YOUR INSTRUCTIONS:
Extract every line in the entries below that contains the word "link".

SUPPLIED INFORMATION:
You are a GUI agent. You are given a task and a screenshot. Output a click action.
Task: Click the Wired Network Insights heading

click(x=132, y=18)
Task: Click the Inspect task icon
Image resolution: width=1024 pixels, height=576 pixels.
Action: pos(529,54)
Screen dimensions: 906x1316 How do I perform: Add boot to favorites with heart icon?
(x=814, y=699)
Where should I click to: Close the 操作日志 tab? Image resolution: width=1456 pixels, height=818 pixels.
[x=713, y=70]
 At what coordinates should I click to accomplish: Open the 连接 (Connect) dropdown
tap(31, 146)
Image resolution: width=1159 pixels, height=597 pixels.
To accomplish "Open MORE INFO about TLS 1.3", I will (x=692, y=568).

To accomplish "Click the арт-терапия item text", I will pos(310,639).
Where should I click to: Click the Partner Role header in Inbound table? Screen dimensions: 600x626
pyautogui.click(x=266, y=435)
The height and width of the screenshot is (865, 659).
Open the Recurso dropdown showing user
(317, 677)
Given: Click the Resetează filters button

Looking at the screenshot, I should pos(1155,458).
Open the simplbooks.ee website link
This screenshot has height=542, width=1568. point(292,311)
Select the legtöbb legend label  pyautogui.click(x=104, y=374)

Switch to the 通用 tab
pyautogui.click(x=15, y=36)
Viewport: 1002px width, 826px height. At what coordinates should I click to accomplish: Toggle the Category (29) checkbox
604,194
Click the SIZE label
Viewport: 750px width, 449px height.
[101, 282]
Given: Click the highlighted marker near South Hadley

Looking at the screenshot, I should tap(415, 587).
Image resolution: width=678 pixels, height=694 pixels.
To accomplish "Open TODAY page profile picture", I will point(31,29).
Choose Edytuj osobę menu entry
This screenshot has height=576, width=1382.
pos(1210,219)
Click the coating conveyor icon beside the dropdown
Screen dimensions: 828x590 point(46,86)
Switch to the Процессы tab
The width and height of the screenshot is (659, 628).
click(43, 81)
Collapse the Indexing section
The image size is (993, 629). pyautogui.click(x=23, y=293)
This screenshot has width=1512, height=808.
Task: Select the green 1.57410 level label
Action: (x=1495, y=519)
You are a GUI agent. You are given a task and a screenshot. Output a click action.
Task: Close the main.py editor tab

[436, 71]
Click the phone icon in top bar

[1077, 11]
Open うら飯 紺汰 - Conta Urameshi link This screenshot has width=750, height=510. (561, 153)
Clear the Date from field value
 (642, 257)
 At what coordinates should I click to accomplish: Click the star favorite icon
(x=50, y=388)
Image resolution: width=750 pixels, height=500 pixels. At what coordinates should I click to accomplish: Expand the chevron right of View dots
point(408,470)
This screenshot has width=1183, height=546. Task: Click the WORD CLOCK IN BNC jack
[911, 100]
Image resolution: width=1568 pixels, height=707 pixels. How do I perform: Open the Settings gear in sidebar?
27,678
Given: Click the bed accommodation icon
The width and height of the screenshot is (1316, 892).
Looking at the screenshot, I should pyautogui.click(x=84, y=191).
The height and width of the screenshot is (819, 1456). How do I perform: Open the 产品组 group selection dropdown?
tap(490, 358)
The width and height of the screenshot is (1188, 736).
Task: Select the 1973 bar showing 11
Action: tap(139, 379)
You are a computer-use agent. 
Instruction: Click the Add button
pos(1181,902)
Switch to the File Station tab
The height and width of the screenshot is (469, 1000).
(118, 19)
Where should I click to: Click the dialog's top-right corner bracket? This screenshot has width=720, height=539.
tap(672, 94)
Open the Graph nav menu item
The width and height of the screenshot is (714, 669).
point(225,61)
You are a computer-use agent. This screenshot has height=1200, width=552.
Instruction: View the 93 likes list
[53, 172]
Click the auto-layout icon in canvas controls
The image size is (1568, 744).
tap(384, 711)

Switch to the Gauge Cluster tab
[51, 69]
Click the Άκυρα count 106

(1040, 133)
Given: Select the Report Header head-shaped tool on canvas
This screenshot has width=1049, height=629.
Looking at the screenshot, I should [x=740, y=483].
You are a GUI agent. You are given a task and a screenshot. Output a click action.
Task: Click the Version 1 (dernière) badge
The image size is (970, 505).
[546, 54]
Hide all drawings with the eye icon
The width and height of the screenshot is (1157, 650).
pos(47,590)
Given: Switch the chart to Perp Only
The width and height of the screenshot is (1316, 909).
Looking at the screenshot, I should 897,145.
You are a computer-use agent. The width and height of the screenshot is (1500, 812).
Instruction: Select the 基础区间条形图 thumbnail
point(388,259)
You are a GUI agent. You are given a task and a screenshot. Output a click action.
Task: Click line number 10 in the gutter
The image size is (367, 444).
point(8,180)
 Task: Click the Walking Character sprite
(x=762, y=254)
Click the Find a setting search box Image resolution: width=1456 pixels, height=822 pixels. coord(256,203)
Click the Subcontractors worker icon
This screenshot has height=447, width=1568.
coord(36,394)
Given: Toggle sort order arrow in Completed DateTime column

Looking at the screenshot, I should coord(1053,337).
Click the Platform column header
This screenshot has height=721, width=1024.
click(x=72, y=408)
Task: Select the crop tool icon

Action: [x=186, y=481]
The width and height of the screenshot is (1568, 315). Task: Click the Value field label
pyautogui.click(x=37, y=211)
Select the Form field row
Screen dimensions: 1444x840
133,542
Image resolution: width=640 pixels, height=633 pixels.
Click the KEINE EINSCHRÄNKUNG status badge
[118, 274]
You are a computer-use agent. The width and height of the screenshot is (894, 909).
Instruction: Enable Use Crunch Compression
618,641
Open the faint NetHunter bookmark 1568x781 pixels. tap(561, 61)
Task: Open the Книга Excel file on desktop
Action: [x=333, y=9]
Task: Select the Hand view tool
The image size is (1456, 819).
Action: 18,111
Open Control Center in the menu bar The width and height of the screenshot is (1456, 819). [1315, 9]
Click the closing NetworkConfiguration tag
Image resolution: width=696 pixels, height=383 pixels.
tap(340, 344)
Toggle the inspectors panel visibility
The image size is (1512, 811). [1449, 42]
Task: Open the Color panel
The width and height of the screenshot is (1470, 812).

WRITTEN ANSWER:
Open the simplbooks.ee website link
Open うら飯 紺汰 - Conta Urameshi link This screenshot has width=750, height=510. (561, 153)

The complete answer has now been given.